-- Opening Marker --

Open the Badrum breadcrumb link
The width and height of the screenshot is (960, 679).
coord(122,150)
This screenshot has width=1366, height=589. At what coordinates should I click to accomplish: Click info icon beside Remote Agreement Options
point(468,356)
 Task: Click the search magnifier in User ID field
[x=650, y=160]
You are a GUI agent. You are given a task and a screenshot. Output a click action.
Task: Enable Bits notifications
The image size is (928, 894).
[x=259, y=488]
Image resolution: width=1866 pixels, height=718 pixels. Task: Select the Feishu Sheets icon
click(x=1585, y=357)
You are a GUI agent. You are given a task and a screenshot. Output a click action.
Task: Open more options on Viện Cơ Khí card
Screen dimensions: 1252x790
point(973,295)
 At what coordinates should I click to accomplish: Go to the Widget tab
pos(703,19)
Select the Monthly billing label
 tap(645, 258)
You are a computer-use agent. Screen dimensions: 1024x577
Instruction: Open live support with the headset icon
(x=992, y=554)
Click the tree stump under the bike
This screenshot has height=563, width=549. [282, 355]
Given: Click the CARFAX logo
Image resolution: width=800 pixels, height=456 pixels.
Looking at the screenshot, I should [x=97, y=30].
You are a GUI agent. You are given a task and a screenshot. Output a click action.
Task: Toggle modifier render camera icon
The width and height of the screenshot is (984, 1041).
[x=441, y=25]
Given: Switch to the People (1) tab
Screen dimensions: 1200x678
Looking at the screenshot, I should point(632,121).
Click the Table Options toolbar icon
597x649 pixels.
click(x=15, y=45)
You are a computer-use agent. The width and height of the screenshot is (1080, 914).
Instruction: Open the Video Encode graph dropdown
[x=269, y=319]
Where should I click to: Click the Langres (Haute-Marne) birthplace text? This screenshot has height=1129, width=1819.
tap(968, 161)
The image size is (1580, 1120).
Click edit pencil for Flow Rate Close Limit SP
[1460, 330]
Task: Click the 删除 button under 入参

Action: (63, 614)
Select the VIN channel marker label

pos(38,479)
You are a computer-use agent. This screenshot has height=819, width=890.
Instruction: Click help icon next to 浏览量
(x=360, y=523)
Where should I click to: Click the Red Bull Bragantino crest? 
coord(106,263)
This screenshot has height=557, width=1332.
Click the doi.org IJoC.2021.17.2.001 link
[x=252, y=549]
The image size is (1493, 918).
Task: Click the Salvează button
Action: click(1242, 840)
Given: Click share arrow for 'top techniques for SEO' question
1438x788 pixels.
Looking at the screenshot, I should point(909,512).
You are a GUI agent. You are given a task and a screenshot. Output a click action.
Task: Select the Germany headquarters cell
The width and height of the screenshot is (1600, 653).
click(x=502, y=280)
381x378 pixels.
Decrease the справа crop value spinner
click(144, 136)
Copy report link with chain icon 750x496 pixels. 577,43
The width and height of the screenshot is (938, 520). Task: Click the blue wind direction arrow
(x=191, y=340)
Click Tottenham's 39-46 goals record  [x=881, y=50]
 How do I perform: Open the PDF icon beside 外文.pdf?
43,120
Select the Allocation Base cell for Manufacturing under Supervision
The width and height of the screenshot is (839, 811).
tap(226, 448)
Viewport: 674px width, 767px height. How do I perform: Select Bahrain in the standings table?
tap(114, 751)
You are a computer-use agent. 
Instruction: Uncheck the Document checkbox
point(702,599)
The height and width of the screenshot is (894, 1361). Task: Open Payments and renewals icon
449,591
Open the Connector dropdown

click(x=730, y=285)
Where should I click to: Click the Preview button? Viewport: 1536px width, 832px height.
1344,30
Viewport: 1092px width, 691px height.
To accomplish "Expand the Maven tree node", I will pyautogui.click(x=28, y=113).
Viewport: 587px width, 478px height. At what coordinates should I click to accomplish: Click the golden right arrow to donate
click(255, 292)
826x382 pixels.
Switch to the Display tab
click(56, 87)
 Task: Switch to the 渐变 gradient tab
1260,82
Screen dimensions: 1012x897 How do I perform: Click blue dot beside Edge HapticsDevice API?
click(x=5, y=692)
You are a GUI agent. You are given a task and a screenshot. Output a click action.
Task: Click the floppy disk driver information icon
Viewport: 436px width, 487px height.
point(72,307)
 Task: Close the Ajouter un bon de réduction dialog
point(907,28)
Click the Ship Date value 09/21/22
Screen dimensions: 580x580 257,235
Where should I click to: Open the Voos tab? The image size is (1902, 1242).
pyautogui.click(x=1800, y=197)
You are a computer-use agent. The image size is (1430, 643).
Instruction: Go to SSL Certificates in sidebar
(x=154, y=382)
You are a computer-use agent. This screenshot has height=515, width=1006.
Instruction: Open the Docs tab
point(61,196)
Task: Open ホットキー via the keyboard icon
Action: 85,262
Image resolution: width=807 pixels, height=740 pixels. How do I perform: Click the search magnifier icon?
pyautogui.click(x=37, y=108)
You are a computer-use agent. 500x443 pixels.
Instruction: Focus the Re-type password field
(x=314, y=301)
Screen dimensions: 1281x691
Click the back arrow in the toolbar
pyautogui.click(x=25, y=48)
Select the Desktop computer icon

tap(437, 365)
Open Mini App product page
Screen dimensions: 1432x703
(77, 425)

-- Closing Marker --

__Directions__: Give back exactly the lines of the listing above, starting with its first line and ending with the line that holds "Task: Toggle modifier render camera icon".

__Completed exercise__:
Open the Badrum breadcrumb link
The width and height of the screenshot is (960, 679).
coord(122,150)
This screenshot has width=1366, height=589. At what coordinates should I click to accomplish: Click info icon beside Remote Agreement Options
point(468,356)
 Task: Click the search magnifier in User ID field
[x=650, y=160]
You are a GUI agent. You are given a task and a screenshot. Output a click action.
Task: Enable Bits notifications
The image size is (928, 894).
[x=259, y=488]
Image resolution: width=1866 pixels, height=718 pixels. Task: Select the Feishu Sheets icon
click(x=1585, y=357)
You are a GUI agent. You are given a task and a screenshot. Output a click action.
Task: Open more options on Viện Cơ Khí card
Screen dimensions: 1252x790
point(973,295)
 At what coordinates should I click to accomplish: Go to the Widget tab
pos(703,19)
Select the Monthly billing label
 tap(645, 258)
You are a computer-use agent. Screen dimensions: 1024x577
Instruction: Open live support with the headset icon
(x=992, y=554)
Click the tree stump under the bike
This screenshot has height=563, width=549. [282, 355]
Given: Click the CARFAX logo
Image resolution: width=800 pixels, height=456 pixels.
Looking at the screenshot, I should [x=97, y=30].
You are a GUI agent. You are given a task and a screenshot. Output a click action.
Task: Toggle modifier render camera icon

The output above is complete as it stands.